Let’s Envision Midtown Santa Fe

By September 26, 2019 January 6th, 2020 No Comments

by Jamie Blosser, SFAI Executive Director

In case you didn’t see My View in the Santa Fe New Mexican this past Sunday, September 22, please read below for SFAI’s vision for Midtown!

The Santa Fe Art Institute (SFAI) is one of the few organizations still in operation on the Midtown Site (formerly known as the College of Santa Fe and the Santa Fe University of Art and Design). Located in the colorful Visual Arts Center designed by Mexican architect Ricardo Legorreta, SFAI will be celebrating 35 years in 2020!

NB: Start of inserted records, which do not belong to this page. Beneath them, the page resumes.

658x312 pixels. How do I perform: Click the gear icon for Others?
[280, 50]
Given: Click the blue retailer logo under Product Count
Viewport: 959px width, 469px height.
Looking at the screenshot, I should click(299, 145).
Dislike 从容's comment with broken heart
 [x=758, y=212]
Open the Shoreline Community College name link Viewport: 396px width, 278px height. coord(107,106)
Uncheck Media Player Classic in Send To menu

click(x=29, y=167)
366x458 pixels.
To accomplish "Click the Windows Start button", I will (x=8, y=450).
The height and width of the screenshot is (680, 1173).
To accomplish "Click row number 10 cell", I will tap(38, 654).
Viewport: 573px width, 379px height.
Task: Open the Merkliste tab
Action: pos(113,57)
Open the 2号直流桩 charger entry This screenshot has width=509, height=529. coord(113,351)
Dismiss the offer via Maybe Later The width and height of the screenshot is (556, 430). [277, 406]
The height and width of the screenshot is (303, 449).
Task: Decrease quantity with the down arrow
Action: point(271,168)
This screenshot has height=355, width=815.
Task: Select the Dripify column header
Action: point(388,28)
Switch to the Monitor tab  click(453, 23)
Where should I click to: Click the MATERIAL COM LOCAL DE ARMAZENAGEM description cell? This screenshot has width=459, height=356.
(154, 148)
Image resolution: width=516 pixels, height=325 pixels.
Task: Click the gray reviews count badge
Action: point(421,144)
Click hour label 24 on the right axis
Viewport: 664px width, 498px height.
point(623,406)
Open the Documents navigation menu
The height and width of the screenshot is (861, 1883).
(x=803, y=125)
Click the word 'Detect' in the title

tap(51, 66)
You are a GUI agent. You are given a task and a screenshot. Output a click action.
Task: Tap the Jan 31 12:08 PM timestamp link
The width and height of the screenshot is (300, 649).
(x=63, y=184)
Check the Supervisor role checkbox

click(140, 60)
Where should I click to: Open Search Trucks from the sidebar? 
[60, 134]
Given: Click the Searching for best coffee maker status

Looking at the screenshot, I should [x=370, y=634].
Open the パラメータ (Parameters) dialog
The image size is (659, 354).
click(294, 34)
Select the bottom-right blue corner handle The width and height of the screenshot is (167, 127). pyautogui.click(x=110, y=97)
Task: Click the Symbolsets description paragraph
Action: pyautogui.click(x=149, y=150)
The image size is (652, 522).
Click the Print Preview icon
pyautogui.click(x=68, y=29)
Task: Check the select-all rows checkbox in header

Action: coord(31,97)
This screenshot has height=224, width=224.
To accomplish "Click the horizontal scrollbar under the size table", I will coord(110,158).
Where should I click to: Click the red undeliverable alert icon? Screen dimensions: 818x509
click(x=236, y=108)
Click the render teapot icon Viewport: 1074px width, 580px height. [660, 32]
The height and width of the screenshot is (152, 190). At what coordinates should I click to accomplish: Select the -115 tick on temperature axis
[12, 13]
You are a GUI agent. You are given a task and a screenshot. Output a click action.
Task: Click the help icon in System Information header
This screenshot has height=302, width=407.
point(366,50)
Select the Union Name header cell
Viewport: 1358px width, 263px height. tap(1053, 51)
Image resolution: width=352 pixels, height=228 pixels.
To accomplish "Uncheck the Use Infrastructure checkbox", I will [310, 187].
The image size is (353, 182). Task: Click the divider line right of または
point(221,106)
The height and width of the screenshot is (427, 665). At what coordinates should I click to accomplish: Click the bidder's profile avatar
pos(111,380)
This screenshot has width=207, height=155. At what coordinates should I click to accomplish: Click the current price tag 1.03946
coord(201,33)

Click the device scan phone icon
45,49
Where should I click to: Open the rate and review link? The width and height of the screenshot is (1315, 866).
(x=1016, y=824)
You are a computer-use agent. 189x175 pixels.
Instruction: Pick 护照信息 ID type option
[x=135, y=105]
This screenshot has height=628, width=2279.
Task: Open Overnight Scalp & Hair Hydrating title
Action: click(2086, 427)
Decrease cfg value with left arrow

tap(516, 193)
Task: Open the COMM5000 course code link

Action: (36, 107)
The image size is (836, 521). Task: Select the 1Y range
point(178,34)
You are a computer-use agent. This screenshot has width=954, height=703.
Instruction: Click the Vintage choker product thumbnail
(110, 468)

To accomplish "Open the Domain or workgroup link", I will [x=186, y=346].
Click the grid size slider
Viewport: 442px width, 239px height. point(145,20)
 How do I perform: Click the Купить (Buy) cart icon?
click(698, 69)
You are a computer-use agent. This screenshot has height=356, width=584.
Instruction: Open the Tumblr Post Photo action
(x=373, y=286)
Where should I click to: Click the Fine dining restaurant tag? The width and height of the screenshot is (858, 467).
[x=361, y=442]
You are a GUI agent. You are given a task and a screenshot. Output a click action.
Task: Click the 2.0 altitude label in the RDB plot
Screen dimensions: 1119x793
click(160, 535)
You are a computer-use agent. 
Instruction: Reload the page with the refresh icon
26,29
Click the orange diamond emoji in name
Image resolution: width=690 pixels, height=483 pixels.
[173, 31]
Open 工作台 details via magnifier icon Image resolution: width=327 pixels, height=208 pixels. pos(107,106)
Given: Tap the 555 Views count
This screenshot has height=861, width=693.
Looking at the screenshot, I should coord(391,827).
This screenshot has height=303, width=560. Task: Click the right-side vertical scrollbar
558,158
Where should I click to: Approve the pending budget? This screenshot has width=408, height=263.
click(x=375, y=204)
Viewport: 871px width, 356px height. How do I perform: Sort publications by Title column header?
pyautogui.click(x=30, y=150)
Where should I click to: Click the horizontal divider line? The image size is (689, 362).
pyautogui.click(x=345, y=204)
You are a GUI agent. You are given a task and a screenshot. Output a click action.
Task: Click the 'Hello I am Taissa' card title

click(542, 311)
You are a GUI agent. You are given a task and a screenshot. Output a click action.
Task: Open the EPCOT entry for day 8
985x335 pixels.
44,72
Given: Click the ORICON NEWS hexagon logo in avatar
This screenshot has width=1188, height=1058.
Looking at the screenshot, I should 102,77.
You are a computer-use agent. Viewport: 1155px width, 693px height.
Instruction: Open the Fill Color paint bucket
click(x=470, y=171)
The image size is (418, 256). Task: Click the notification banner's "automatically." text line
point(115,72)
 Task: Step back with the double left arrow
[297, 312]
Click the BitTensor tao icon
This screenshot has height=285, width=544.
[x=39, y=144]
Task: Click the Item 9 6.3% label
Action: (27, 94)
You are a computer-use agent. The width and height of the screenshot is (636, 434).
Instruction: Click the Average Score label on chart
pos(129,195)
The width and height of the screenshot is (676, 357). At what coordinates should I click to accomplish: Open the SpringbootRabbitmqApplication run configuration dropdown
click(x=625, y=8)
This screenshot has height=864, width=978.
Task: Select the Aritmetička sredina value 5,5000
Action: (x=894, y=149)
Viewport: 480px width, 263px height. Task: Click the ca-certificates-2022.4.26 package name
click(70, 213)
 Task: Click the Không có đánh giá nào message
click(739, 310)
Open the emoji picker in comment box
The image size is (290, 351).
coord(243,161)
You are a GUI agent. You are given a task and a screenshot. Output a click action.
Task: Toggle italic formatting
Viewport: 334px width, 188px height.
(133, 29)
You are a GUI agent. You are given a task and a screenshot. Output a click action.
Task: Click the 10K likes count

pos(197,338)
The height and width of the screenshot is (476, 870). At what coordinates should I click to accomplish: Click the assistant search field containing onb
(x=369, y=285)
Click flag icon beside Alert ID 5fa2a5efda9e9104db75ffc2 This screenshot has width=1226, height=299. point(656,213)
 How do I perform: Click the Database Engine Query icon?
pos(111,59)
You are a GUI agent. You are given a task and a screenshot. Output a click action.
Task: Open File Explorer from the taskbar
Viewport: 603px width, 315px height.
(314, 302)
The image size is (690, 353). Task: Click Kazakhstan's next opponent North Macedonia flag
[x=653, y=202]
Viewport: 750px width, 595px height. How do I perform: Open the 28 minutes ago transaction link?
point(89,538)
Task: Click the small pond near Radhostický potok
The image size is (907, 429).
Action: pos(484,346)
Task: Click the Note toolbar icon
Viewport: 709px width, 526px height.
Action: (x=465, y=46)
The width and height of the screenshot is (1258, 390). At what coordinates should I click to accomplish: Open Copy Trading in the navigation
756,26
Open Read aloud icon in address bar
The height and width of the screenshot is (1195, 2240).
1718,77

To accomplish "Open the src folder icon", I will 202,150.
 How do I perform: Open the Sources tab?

Because SFAI’s future is entwined with the future of the Midtown Site, over the last year we have taken an active role in helping to determine an equitable outcome for its redevelopment: stewarding design and planning visions by local architect teams; bringing Harvard Loeb Fellows to Santa Fe to provide the City with expert governance, development, and implementation strategies for the site; and receiving a highly competitive Our Town grant from the National Endowment for the Arts (NEA) to map our local cultural assets, develop site activations, and engage with the community on how Santa Fe can better serve local artists and culture-bearers.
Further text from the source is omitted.